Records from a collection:

════════

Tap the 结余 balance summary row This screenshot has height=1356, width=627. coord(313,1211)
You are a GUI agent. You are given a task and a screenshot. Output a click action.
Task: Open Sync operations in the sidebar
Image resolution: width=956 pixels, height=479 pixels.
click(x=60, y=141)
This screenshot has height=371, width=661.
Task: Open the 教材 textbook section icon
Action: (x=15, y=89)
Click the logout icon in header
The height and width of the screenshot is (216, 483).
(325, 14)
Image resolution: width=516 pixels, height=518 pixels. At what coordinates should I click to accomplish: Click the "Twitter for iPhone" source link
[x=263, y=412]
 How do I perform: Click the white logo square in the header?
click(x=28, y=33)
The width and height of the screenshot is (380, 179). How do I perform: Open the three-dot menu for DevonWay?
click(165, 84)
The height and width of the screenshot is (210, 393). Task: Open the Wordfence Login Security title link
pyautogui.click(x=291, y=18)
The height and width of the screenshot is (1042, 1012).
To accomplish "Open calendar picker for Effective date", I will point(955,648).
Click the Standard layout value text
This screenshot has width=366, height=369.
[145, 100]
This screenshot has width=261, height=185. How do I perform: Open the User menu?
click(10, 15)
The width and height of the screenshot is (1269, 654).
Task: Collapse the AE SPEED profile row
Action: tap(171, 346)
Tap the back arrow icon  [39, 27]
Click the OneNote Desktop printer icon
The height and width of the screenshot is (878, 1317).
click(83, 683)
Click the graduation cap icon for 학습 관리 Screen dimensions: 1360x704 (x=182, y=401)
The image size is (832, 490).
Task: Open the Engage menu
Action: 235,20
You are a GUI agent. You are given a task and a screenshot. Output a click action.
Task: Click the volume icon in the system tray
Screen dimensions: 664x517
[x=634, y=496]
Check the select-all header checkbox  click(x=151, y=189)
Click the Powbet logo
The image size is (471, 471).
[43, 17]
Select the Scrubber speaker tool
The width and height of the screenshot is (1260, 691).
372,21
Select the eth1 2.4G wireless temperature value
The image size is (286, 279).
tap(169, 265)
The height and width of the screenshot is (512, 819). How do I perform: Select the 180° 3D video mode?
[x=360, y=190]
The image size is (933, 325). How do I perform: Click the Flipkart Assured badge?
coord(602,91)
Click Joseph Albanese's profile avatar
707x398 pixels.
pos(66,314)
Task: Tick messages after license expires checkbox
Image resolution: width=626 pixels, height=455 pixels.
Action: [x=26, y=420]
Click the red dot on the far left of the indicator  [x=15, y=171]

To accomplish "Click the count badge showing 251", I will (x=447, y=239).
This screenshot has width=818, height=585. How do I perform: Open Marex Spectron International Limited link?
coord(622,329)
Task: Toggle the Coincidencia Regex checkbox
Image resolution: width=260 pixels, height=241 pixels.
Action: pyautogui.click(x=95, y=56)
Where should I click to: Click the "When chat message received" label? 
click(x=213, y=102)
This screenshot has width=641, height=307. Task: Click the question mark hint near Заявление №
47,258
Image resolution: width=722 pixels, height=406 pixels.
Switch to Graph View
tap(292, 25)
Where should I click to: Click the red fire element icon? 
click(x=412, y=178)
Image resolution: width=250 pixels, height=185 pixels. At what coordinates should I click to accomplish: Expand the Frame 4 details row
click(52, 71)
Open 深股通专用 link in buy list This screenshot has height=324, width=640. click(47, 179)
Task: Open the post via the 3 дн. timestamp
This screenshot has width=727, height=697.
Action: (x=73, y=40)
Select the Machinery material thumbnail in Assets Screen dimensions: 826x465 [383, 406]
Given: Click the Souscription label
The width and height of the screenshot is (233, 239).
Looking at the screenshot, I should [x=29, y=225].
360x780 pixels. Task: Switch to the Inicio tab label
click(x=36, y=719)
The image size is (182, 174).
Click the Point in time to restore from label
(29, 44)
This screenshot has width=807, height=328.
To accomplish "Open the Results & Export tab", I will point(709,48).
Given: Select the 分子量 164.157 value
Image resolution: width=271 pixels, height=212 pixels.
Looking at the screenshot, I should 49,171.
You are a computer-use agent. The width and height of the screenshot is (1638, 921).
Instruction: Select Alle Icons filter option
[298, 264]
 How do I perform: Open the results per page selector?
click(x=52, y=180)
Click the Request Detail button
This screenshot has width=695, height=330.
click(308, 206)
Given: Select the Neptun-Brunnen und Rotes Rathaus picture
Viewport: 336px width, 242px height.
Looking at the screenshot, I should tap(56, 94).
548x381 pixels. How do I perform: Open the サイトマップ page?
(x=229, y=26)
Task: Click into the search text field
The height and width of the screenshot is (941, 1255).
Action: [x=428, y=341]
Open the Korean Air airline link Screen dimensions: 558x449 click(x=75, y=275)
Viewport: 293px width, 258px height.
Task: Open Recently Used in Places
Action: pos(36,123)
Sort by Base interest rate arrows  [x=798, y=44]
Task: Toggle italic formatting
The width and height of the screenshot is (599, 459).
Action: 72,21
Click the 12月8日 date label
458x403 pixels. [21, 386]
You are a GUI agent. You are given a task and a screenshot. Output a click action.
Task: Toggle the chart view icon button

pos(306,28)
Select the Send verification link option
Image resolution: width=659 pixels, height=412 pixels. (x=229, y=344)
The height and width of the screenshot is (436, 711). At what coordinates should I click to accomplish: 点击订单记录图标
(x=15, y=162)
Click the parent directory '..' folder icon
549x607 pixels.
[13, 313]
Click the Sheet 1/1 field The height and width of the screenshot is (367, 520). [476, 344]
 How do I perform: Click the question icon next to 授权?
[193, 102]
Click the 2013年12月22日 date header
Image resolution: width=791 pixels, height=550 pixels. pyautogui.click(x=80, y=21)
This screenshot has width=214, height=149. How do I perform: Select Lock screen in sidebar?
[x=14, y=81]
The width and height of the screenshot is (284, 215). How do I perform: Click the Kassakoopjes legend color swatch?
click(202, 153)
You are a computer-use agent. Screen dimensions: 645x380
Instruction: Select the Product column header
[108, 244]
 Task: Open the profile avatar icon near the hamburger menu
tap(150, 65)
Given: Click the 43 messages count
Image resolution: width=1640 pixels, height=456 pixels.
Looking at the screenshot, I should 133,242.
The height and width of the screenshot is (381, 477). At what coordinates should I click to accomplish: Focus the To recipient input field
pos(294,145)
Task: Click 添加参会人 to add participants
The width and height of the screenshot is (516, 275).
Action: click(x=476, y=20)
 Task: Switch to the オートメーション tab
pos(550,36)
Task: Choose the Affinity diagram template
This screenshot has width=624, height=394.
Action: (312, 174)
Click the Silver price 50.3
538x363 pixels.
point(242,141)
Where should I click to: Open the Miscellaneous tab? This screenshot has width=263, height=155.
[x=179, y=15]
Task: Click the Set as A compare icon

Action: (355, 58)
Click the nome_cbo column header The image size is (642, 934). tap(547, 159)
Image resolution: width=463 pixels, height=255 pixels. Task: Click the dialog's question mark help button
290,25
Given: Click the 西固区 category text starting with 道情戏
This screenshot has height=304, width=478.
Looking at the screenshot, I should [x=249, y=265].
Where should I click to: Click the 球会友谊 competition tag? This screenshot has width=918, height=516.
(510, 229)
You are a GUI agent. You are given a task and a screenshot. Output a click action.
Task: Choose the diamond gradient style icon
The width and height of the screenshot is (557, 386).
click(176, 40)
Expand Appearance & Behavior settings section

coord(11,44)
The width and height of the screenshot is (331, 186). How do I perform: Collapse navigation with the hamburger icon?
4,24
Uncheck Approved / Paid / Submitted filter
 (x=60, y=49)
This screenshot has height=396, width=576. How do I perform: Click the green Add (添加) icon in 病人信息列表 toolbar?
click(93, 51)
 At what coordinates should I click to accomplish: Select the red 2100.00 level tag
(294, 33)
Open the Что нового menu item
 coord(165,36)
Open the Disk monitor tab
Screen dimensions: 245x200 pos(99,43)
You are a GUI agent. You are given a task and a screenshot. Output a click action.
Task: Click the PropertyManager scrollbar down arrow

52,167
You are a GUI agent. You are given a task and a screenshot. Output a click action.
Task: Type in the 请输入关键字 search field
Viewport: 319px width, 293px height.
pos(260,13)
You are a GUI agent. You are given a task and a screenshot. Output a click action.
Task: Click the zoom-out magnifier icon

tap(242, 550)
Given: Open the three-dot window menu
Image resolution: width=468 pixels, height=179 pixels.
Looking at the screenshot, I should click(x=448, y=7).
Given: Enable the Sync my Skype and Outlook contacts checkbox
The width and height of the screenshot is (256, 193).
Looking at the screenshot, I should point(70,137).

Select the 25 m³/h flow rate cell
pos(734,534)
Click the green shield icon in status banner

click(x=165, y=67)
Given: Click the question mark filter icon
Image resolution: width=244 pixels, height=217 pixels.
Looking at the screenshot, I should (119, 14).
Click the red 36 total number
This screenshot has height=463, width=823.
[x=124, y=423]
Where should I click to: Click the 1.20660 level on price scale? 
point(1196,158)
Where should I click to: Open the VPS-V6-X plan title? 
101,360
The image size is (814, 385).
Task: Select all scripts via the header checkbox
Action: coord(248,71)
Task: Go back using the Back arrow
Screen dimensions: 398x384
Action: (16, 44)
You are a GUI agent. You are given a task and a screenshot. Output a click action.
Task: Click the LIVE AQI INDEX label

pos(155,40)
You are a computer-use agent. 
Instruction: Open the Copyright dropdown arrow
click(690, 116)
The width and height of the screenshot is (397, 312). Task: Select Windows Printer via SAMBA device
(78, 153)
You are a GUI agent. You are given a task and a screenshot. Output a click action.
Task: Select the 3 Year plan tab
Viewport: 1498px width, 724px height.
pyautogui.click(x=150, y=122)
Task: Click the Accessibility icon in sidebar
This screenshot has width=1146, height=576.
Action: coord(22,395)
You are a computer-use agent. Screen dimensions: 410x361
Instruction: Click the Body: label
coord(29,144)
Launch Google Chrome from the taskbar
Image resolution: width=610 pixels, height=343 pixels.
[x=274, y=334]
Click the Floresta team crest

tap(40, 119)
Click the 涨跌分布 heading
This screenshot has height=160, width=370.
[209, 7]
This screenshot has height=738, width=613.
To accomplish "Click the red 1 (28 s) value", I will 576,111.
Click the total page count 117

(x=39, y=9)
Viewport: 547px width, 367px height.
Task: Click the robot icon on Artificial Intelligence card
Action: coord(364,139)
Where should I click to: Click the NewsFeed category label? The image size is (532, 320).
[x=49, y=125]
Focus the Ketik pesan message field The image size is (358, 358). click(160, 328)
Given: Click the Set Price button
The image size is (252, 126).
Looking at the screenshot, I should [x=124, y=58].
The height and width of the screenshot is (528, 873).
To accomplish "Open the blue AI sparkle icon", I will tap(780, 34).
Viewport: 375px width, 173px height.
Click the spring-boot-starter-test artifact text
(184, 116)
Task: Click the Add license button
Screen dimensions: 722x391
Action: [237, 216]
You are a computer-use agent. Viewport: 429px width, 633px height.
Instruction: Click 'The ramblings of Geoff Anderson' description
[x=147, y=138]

════════

WHAT TO PRODUCE: Please give an exact copy of the entries above, from the line with "Task: Choose the Affinity diagram template" down to the line with "Click the nome_cbo", inclusive, and nothing else.

RESULT FOR THIS TASK:
Task: Choose the Affinity diagram template
This screenshot has width=624, height=394.
Action: (312, 174)
Click the Silver price 50.3
538x363 pixels.
point(242,141)
Where should I click to: Open the Miscellaneous tab? This screenshot has width=263, height=155.
[x=179, y=15]
Task: Click the Set as A compare icon

Action: (355, 58)
Click the nome_cbo column header The image size is (642, 934). tap(547, 159)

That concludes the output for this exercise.